How to use seedance-v2

1.Install the skill: `npx skills add https://github.com/agentspace-so/runcomfy-agent-skills --skill seedance-v2`
2.Ensure RunComfy CLI is installed and you are logged in (`runcomfy login`)
3.Invoke the model with a text-only prompt: `runcomfy run bytedance/seedance-v2/pro --input '{"prompt": "<your prompt>"}' --output-dir <path>`
4.Add `image_url` array for stable identity references (faces, logos, brand marks)
5.Add `video_url` and/or `audio_url` arrays for scene or tone references
6.Set `duration` (4–15s), `aspect_ratio`, `resolution`, and `generate_audio` as needed
7.Use `seed` for reproducible outputs across variant tests
8.Check exit codes: 0=success, 65=bad input, 75=retry, 77=auth failure

Use cases

Good for

Lip-synced spokesperson or dialogue ads using a character image reference
Brand-consistent multi-language video narratives with stable identity via image refs
Cinematic short-form film previs combining image, video, and audio references
Ad creatives where audio references guide voice tone or mood
Reproducible video variant testing using seed control

Who it's for

Video marketers producing spokesperson or dialogue ad content
Creative directors doing cinematic short-form previs
Developers automating video generation pipelines via CLI
Brand teams needing identity-consistent video across languages
Agents orchestrating multi-modal media production workflows

seedance-v2 FAQ

How is Seedance 2.0 Pro different from HappyHorse 1.0 or Wan 2.7?

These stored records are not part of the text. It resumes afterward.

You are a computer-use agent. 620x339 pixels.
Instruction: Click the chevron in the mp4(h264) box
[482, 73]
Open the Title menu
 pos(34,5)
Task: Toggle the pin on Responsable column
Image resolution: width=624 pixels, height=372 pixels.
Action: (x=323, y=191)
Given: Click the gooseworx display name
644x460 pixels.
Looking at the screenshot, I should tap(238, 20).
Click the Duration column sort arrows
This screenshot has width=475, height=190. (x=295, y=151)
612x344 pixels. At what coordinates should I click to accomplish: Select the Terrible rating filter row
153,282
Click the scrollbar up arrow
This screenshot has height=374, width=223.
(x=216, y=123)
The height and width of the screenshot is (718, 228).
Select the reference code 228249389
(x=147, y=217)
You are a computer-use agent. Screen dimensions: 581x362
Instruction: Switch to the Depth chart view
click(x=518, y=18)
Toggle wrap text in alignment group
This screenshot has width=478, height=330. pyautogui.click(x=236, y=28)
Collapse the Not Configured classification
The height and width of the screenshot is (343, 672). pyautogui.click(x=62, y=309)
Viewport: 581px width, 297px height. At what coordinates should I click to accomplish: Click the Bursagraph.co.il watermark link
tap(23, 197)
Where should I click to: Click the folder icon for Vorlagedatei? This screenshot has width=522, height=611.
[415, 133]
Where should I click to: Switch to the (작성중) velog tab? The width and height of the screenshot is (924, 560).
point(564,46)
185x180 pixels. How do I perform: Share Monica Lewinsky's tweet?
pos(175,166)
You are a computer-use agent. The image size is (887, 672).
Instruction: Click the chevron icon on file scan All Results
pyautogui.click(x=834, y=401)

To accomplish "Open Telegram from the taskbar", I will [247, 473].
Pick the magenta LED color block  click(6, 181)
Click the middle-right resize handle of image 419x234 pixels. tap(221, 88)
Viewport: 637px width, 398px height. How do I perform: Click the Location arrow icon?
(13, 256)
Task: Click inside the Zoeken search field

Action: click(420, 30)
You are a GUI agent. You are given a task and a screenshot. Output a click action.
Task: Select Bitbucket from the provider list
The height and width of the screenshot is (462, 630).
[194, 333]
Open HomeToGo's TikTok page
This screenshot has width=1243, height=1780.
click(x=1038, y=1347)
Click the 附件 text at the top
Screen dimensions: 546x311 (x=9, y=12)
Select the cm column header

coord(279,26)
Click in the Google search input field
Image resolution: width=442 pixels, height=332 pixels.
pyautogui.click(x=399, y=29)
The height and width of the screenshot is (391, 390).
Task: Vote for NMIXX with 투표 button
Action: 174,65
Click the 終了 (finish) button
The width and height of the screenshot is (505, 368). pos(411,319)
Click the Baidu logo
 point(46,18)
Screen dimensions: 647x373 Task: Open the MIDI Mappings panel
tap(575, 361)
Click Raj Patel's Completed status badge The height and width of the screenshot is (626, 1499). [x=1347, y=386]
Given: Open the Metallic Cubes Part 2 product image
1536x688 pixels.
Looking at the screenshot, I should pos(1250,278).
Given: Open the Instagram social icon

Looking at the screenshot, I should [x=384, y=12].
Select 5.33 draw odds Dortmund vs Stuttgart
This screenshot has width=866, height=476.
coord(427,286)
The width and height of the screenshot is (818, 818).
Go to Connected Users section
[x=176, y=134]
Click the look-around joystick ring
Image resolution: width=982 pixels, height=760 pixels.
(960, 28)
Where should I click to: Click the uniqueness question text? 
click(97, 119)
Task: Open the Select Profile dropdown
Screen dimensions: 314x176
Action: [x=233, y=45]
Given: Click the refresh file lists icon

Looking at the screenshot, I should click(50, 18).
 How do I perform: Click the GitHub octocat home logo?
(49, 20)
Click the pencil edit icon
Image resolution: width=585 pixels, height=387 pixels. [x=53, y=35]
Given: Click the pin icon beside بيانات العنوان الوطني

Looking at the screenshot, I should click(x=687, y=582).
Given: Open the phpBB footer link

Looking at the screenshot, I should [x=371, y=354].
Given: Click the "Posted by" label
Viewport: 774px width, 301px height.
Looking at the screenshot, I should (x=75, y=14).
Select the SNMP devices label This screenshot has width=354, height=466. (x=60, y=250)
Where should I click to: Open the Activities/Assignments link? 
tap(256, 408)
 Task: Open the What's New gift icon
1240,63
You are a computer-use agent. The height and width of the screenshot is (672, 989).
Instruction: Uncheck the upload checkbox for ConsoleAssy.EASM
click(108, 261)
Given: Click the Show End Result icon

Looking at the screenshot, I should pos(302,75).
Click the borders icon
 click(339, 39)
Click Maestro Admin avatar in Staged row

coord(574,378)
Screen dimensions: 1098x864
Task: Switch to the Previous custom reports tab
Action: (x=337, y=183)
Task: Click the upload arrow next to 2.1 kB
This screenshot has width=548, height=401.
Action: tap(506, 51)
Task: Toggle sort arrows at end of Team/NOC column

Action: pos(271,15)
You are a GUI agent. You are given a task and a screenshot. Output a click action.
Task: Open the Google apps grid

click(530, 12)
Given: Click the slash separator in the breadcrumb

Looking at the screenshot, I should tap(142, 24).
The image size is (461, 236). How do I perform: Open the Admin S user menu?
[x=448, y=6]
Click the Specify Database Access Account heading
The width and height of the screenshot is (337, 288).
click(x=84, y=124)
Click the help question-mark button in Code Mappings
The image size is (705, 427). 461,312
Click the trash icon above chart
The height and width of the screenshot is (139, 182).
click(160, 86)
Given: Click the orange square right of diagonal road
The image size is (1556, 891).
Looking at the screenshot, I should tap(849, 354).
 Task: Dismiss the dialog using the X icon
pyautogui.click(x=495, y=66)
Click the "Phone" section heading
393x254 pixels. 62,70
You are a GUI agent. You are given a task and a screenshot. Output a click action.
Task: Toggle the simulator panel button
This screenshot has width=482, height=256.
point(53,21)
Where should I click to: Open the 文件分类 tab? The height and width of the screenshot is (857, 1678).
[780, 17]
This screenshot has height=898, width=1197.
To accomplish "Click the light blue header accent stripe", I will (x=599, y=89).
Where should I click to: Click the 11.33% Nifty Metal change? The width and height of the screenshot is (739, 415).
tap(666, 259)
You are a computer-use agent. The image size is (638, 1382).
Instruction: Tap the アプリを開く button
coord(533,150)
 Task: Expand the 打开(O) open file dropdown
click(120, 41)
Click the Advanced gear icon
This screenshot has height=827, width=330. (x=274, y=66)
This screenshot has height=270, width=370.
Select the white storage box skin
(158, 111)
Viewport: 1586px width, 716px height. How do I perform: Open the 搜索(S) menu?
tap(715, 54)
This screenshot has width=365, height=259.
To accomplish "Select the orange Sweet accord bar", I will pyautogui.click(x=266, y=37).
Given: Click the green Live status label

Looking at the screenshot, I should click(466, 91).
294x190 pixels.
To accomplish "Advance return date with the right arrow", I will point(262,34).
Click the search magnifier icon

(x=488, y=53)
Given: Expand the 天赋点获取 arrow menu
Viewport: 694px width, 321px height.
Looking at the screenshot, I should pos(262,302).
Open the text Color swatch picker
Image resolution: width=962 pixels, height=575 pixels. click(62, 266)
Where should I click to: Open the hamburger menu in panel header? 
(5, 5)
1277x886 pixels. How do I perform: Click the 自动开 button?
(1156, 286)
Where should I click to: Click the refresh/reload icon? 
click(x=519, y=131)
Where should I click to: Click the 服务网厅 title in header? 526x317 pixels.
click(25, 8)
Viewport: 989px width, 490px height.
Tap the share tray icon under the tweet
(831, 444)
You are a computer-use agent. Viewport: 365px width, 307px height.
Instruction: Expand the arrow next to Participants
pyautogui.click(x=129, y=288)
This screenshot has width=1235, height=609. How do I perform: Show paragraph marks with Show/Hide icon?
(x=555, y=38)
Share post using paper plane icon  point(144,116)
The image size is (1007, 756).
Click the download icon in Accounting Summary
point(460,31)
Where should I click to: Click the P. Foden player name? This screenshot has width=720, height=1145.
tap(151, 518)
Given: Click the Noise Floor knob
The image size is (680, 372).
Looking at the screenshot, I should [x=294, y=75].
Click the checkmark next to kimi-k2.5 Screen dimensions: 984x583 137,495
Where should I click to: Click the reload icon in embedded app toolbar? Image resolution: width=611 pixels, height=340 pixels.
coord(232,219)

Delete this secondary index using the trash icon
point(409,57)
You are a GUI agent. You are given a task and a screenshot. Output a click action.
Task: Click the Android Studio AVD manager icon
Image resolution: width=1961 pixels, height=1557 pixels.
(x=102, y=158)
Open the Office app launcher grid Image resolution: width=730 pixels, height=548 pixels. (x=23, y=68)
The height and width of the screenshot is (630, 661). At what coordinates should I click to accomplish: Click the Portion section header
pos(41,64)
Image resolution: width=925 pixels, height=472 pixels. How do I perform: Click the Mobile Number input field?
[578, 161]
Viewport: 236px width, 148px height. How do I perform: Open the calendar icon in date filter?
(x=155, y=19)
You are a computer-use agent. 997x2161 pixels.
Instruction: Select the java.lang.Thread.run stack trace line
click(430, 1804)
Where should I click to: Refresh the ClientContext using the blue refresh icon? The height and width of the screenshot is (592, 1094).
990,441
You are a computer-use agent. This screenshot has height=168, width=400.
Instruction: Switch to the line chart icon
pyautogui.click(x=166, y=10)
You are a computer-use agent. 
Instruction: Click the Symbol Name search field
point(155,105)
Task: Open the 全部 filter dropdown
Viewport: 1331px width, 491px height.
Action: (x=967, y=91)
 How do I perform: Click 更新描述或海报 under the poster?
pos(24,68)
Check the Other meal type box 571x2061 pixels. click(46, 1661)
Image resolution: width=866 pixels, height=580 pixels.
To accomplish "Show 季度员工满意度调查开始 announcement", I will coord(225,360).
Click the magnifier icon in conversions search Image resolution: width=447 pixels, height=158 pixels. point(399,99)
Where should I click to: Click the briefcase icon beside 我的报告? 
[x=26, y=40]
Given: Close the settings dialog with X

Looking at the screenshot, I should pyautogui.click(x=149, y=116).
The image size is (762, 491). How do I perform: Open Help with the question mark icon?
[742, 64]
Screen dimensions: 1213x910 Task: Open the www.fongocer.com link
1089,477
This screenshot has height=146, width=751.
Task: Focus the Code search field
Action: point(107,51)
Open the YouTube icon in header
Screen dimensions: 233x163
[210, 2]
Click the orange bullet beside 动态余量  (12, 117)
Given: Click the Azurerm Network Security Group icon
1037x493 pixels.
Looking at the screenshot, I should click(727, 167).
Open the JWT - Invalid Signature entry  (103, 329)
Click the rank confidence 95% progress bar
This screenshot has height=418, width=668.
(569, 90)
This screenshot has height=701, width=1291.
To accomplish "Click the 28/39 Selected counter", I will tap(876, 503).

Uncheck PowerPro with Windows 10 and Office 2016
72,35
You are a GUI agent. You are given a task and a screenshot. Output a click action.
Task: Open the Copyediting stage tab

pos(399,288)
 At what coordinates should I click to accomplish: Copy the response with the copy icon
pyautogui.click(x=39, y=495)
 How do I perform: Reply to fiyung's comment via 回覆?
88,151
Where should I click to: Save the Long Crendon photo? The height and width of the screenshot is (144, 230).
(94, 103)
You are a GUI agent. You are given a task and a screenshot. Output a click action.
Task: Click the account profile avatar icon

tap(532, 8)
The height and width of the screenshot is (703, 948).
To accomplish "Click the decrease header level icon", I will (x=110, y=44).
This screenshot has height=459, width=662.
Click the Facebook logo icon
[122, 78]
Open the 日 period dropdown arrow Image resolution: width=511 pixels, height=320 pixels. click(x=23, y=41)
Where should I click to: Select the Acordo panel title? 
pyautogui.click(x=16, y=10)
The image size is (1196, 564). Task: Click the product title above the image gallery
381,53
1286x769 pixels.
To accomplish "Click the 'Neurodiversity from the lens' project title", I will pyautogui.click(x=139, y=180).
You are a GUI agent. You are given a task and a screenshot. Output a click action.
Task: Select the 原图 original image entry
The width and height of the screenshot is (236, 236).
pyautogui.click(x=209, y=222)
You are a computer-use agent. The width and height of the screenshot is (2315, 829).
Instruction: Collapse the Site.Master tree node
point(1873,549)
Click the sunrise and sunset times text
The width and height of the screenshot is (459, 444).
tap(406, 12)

Seedance 2.0 Pro excels at multi-modal reference inputs (image + video + audio) and native in-pass lip-sync. HappyHorse 1.0 currently ranks #1 in blind-vote video quality. Wan 2.7 is better when you want lip-sync driven by your own audio track via `audio_url`. Use Kling for motion editing on existing footage.

Can I generate videos longer than 15 seconds?

No. The endpoint enforces a 4–15 second duration limit. For longer content, segment into multiple calls.

How do I keep a character's face consistent across the video?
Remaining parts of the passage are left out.